**Records excerpted from a collection:**
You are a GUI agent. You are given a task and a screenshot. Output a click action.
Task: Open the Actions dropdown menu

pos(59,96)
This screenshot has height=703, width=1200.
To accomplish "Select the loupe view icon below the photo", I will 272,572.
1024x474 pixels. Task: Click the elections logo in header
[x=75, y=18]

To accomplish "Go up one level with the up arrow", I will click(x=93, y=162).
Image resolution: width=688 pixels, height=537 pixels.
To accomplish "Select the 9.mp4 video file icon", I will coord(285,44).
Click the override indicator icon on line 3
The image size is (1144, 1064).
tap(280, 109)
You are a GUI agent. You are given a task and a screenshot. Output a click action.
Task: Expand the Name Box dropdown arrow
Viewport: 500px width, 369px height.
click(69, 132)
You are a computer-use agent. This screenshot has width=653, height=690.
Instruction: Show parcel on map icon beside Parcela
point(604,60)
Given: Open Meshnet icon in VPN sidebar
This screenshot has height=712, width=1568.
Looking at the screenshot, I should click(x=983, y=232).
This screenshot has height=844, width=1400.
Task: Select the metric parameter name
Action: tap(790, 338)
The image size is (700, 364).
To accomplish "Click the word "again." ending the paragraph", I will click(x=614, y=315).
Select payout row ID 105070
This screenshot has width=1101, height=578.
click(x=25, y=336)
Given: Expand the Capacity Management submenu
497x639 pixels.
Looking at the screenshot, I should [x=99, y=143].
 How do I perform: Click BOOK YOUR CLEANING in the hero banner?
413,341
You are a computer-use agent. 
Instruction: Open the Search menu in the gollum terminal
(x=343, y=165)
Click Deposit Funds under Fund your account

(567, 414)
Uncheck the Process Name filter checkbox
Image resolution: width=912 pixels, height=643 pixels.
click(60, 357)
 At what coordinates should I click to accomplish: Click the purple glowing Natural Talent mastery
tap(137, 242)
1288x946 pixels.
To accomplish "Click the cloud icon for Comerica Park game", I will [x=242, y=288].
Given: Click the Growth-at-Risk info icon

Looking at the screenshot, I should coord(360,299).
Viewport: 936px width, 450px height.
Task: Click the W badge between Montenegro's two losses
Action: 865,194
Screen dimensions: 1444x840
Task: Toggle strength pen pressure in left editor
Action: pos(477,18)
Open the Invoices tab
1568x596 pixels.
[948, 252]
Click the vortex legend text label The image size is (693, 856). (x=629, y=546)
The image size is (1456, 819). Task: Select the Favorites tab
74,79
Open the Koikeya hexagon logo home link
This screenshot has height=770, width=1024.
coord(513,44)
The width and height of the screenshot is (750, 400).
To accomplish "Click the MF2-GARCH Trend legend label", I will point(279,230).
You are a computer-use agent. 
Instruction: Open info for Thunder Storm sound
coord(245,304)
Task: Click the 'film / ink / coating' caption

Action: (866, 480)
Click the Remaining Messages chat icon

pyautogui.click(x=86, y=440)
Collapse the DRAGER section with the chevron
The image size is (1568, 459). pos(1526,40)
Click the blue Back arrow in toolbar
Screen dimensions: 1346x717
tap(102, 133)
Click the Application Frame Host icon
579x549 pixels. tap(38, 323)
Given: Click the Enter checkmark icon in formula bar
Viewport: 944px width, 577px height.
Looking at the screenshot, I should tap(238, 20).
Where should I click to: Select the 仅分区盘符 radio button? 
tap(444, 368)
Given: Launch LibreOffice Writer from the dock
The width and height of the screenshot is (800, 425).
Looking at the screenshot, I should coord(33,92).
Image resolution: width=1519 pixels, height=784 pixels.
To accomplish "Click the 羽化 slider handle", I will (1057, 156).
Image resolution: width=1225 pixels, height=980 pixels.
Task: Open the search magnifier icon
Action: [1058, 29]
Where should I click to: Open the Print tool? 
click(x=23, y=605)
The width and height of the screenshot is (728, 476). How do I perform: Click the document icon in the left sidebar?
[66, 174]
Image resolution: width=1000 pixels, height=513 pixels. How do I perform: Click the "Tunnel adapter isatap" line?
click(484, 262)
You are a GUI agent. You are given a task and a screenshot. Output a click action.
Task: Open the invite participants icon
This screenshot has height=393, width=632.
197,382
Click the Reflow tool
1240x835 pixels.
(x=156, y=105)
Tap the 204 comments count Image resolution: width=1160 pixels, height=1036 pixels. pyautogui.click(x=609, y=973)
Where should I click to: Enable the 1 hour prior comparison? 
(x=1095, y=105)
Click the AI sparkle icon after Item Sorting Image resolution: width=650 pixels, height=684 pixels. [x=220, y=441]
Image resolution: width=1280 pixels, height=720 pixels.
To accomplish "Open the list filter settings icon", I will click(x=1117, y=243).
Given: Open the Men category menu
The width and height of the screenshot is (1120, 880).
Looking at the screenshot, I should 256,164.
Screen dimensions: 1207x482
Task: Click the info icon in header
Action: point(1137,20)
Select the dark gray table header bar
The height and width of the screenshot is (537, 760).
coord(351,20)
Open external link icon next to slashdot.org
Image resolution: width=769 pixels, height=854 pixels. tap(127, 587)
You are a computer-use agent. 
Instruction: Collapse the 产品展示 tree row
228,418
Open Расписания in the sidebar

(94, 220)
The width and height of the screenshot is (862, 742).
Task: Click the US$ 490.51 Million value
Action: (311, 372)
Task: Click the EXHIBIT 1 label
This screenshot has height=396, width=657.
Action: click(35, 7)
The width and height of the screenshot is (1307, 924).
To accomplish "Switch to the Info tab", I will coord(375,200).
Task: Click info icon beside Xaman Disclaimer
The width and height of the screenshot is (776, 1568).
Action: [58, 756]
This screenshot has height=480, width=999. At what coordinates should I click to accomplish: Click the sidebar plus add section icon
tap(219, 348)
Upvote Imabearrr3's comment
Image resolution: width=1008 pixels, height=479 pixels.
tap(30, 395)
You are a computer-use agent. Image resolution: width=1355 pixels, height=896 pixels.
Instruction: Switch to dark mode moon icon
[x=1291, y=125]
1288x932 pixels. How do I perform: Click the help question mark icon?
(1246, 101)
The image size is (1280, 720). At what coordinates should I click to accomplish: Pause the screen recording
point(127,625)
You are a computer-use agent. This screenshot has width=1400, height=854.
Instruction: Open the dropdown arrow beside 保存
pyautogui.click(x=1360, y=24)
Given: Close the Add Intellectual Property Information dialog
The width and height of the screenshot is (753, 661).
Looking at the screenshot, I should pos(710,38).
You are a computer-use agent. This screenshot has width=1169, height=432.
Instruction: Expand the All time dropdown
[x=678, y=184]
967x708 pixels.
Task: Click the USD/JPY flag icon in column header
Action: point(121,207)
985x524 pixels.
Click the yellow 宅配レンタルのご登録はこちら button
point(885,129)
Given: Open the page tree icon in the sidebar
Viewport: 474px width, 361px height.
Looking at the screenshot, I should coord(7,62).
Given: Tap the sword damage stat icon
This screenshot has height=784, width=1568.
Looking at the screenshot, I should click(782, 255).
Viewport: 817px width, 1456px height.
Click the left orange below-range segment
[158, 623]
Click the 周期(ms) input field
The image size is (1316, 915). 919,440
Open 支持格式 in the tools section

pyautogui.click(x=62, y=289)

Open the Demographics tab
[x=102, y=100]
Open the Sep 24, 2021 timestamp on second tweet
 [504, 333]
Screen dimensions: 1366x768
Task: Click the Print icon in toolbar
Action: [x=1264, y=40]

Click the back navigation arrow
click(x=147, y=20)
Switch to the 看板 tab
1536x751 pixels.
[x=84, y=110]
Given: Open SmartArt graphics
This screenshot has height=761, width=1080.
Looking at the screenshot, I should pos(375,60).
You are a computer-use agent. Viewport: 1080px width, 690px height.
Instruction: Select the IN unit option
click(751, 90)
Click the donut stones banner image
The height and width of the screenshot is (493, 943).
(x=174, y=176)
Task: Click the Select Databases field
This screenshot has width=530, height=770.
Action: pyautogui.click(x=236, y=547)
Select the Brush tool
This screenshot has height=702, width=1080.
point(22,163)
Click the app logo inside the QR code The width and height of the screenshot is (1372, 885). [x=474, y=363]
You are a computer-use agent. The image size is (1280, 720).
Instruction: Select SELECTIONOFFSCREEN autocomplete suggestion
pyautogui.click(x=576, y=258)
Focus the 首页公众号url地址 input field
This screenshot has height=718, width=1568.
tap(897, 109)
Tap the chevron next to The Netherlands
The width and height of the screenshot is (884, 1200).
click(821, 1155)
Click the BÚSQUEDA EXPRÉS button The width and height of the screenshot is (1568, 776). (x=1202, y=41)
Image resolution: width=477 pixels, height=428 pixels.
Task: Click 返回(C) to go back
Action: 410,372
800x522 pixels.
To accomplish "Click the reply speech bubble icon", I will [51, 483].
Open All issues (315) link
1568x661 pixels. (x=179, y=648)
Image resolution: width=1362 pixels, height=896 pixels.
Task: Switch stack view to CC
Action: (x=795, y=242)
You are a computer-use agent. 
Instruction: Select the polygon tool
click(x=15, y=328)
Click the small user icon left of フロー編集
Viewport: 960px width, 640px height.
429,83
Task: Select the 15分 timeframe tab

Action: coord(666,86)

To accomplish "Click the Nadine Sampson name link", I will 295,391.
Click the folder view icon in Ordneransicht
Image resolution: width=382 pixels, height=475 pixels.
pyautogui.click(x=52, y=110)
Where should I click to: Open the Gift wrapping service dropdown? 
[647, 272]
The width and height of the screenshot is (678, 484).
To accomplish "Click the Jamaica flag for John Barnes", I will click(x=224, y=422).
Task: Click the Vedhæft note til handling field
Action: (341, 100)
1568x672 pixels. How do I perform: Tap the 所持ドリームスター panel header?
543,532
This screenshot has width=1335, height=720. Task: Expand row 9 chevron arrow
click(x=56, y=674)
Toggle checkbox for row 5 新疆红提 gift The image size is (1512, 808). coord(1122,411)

**Exercise description:**
Every line above from the line with "This screenshot has height=712, width=1568." to the line with "1288x946 pixels.", both included, must be reproduced exactly, and no other line may appear.

**Written reply:**
This screenshot has height=712, width=1568.
Looking at the screenshot, I should click(x=983, y=232).
This screenshot has height=844, width=1400.
Task: Select the metric parameter name
Action: tap(790, 338)
The image size is (700, 364).
To accomplish "Click the word "again." ending the paragraph", I will click(x=614, y=315).
Select payout row ID 105070
This screenshot has width=1101, height=578.
click(x=25, y=336)
Given: Expand the Capacity Management submenu
497x639 pixels.
Looking at the screenshot, I should [x=99, y=143].
 How do I perform: Click BOOK YOUR CLEANING in the hero banner?
413,341
You are a computer-use agent. 
Instruction: Open the Search menu in the gollum terminal
(x=343, y=165)
Click Deposit Funds under Fund your account

(567, 414)
Uncheck the Process Name filter checkbox
Image resolution: width=912 pixels, height=643 pixels.
click(60, 357)
 At what coordinates should I click to accomplish: Click the purple glowing Natural Talent mastery
tap(137, 242)
1288x946 pixels.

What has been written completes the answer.